Baginya, yang membedakan Tik Tok dari platform lain adalah sifat hiper algoritmiknya, dibandingkan dengan situs seperti YouTube, di mana pengguna mencari jenis konten tertentu dan kemudian meninggalkan platform.

“Begitulah cara konten berikutnya berada di luar kendali pengguna,” kata Harper. “Instagram, Twitter, dan YouTube memiliki beberapa fungsi ini, tetapi Tik Tok menambahkan bagaimana kurasi algoritmik sangat penting untuk pengalaman default platform. Rasanya lebih acak dan jauh lebih diperkuat daripada platform lain.”

"Ini bukan lagu yang tidak dikenal yang masuk ke Grammy melalui Tik Tok," kata Harper. “Lil Nas X atau Megan Thee Stallion memiliki tarian Tik Tok yang terkait dengan musik mereka yang saat ini sukses lebih menunjukkan bagaimana para personel industri musik sudah memikirkan, dan jenis penyemaian lagu-lagu hit ke dalam Tik Tok — dengan cara yang sama, di di masa lalu, mereka mungkin mencoba membuat mereka diputar di radio atau memasukkan artis mereka ke SNL.”

Artis harus memikirkan cara agar lagu mereka dapat dipotong menjadi durasi yang lebih pendek, atau membuat keputusan seperti mempertajam baris lirik agar sesuai dengan platform Tik Tok, sebuah gejala viralitas kontemporer.

Bisakah Tik Tok mengarah pada evolusi panjang lagu? Mungkin, tapi itu tidak mungkin, kata Harper.

“Kami pasti bisa melacak tren lagu-lagu yang lebih pendek,” katanya. “Tapi saya tidak berpikir itu adalah gerakan satu arah penuh yang menuju lagu-lagu yang lebih pendek dan lebih pendek.”

Meskipun Tik Tok mungkin memaksa beberapa artis untuk menyesuaikan strategi mereka, itu memungkinkan artis dan label untuk memanfaatkan tenaga penggemar yang kreatif di mana penggemar melakukan kerja keras untuk mempromosikan lagu atau album untuk seorang artis. Platform Tik Tok secara inheren mempromosikan suara yang sedang tren, yang menyebabkan penggemar berpartisipasi dalam tren yang pada akhirnya mempromosikan lagu artis.
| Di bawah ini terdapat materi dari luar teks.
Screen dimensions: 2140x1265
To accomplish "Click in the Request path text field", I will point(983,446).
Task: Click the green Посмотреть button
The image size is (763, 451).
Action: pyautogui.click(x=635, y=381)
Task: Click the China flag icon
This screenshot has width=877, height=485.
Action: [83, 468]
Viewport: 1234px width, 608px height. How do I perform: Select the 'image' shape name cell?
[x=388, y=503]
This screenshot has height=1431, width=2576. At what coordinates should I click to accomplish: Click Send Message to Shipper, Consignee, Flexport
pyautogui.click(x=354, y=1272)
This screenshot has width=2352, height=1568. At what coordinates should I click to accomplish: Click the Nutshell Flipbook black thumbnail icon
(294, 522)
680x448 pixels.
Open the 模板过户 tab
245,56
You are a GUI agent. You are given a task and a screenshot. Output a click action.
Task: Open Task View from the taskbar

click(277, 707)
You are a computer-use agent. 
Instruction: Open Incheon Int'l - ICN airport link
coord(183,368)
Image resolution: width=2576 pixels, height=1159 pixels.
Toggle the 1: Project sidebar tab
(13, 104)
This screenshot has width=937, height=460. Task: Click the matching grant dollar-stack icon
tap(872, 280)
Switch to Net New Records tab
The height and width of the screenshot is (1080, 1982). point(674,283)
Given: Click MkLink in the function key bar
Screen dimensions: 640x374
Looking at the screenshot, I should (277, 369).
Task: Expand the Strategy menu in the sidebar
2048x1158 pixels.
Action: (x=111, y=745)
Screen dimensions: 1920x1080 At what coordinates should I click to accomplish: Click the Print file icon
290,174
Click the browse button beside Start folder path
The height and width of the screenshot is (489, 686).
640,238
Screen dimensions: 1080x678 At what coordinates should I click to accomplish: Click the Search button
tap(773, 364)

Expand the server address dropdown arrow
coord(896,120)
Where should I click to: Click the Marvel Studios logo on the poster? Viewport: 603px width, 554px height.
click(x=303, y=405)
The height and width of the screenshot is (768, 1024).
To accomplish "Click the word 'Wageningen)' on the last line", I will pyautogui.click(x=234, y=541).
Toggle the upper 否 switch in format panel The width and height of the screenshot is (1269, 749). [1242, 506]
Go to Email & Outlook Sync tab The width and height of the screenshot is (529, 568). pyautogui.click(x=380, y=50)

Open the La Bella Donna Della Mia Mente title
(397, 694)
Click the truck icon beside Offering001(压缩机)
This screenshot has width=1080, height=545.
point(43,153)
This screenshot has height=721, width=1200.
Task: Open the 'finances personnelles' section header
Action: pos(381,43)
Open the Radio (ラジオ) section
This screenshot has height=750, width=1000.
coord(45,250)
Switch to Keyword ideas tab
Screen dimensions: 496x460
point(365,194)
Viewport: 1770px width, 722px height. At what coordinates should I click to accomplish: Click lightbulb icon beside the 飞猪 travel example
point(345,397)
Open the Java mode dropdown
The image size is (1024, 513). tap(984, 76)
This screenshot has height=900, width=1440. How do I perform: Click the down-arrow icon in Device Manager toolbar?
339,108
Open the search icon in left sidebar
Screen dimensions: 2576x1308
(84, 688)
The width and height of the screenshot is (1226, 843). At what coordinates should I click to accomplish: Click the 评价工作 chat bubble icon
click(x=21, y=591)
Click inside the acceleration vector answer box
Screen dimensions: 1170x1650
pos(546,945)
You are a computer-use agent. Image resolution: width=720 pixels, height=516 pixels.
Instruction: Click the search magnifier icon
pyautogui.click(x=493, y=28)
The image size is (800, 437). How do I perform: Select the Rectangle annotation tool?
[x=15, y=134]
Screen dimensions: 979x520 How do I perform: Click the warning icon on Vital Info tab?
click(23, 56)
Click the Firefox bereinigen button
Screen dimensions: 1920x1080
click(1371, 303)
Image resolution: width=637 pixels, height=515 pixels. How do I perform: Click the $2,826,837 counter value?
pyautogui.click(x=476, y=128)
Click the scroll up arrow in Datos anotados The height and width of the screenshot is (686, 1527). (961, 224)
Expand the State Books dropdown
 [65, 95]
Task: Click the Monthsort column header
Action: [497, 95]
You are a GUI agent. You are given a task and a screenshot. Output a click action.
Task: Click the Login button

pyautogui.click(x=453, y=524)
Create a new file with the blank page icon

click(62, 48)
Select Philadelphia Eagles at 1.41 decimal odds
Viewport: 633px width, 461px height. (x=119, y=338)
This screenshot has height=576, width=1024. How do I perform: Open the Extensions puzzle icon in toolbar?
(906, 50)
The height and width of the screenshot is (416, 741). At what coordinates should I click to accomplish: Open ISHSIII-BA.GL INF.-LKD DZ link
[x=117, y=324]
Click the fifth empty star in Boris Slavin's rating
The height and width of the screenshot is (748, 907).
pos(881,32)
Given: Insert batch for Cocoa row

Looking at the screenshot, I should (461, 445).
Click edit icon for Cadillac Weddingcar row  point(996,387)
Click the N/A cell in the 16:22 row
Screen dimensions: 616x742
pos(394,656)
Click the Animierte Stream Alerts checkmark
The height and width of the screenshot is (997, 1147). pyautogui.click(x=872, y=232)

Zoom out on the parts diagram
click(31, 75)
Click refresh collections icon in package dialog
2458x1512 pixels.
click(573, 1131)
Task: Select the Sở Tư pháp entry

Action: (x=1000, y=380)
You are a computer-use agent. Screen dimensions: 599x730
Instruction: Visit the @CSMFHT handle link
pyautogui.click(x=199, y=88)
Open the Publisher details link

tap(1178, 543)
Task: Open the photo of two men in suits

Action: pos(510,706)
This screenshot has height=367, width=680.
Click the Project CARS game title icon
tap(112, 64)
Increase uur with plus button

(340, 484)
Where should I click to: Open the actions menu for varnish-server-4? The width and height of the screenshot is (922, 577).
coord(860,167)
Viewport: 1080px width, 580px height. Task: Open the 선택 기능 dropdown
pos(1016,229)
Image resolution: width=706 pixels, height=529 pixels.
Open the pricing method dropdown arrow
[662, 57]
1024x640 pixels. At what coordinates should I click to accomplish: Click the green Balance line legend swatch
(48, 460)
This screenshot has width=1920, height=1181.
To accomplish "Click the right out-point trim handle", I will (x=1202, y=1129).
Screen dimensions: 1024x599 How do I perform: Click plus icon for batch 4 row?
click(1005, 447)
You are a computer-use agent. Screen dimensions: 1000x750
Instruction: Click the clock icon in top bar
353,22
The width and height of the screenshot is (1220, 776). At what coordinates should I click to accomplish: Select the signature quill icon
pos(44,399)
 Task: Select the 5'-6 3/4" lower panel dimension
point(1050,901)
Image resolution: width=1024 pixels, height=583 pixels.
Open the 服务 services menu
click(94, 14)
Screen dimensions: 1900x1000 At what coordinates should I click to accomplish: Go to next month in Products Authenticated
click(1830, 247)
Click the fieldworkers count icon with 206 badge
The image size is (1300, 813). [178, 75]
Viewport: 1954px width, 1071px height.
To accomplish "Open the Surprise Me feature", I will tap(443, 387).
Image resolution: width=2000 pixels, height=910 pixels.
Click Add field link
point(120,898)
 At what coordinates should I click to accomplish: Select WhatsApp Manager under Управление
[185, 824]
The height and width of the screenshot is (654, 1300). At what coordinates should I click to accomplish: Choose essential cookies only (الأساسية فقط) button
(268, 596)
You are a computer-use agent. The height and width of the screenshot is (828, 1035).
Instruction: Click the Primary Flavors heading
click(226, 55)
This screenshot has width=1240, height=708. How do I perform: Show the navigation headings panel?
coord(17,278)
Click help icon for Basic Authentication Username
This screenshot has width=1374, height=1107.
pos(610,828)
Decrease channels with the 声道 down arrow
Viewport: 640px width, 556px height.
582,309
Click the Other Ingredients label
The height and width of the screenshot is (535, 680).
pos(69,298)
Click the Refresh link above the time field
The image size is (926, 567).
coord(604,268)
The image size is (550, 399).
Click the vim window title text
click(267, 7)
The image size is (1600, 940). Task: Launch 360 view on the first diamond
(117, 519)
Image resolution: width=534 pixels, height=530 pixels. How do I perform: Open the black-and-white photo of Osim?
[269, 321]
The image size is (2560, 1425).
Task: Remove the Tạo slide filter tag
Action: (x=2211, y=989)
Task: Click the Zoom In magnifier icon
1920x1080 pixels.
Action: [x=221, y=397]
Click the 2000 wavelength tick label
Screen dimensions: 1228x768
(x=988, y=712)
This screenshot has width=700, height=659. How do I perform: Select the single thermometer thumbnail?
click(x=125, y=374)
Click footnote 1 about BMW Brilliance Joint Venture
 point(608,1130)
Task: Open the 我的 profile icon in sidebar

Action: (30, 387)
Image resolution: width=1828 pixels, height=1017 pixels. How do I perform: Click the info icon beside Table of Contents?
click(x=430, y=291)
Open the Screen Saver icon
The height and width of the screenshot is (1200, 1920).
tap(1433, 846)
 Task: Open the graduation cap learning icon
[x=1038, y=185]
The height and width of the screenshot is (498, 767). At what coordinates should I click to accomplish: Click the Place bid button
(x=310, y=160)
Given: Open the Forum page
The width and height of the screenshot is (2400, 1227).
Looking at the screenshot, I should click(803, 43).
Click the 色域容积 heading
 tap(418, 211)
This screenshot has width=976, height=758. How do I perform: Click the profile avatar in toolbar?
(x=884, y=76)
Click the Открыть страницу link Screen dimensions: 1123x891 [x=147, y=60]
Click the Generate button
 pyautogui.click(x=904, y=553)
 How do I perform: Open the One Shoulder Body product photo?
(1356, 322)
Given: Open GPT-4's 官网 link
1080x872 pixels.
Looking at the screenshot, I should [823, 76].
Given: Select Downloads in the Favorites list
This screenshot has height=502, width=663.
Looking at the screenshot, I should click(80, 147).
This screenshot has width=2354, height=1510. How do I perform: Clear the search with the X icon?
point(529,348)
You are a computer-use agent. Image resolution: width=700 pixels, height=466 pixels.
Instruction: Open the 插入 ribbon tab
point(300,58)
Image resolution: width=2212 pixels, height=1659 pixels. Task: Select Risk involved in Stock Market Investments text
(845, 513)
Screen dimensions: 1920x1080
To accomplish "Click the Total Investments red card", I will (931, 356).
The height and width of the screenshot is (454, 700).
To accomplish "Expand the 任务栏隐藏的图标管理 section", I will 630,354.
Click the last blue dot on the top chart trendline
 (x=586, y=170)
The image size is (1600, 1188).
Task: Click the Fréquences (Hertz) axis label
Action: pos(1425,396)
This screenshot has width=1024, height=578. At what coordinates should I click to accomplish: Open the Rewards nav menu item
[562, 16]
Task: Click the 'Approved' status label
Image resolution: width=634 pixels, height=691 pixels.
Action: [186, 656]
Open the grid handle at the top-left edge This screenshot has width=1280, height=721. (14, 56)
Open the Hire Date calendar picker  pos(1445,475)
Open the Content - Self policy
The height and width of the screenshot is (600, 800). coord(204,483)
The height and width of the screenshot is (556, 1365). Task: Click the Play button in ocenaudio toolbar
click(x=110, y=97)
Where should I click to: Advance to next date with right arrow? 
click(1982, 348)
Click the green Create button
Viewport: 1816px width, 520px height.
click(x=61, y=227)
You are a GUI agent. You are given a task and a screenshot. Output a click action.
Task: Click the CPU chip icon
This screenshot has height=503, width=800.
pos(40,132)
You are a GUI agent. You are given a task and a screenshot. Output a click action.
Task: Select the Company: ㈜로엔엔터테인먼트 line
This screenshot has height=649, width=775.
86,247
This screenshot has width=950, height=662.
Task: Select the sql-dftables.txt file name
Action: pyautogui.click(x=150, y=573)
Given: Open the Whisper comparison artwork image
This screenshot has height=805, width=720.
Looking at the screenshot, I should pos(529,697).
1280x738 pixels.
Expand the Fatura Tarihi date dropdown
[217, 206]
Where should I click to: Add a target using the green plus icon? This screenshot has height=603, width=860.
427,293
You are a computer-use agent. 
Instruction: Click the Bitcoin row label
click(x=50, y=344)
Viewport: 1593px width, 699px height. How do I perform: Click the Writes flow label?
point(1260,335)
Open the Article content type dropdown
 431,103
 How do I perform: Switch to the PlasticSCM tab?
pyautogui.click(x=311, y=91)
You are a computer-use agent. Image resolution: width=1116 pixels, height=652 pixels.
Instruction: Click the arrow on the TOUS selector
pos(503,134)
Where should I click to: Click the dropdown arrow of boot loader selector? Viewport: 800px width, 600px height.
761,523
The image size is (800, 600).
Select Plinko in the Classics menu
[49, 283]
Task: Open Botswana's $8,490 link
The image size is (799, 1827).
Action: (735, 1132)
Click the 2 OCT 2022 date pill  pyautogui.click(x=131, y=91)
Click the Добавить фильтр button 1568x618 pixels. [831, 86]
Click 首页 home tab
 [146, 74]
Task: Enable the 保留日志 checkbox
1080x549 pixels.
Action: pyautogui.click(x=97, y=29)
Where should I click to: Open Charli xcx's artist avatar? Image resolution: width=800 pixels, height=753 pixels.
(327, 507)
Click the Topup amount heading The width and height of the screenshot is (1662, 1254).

Misalnya, pada tahun 2013 Beyonce merilis album self-titled-nya tanpa promosi apa pun. Namun, begitu album dirilis, album itu terjual jutaan kopi karena penggemar dan media sosial berfungsi sebagai upaya promosi.

“Contoh itu bagi saya adalah bukti konsep skala besar tentang apa yang dapat dilakukan melalui Internet dan melalui mekanisme viralitas — dan bagi saya, Tik Tok adalah bab terakhir. Tik Tok benar-benar menormalkan ini,” kata Harper. “Orang yang diuntungkan dari video Tik Tok yang dibuat dengan lagu “Old Town Road” adalah Lil Nas X, bukan individu yang membuat video.”

Meskipun Tik Tok dan internet telah mempengaruhi industri ini, banyak aspek industri tradisional tetap utuh, seperti penggemar mengikuti atau berlangganan konten artis dan mendengarkan lagu lengkap di album fisik atau platform musik.

“Saya merasa seperti kita berada di puncak sesuatu yang baru. Rasanya seperti Tik Tok sangat normal sekarang sehingga rasanya seperti avant-garde berikutnya harus ada di depan mata,” katanya. “Saya belum tahu apa itu, tapi saya merasa agak gelisah tentang hal itu baik sebagai orang yang hidup di dunia maupun sebagai peneliti,” tutupnya.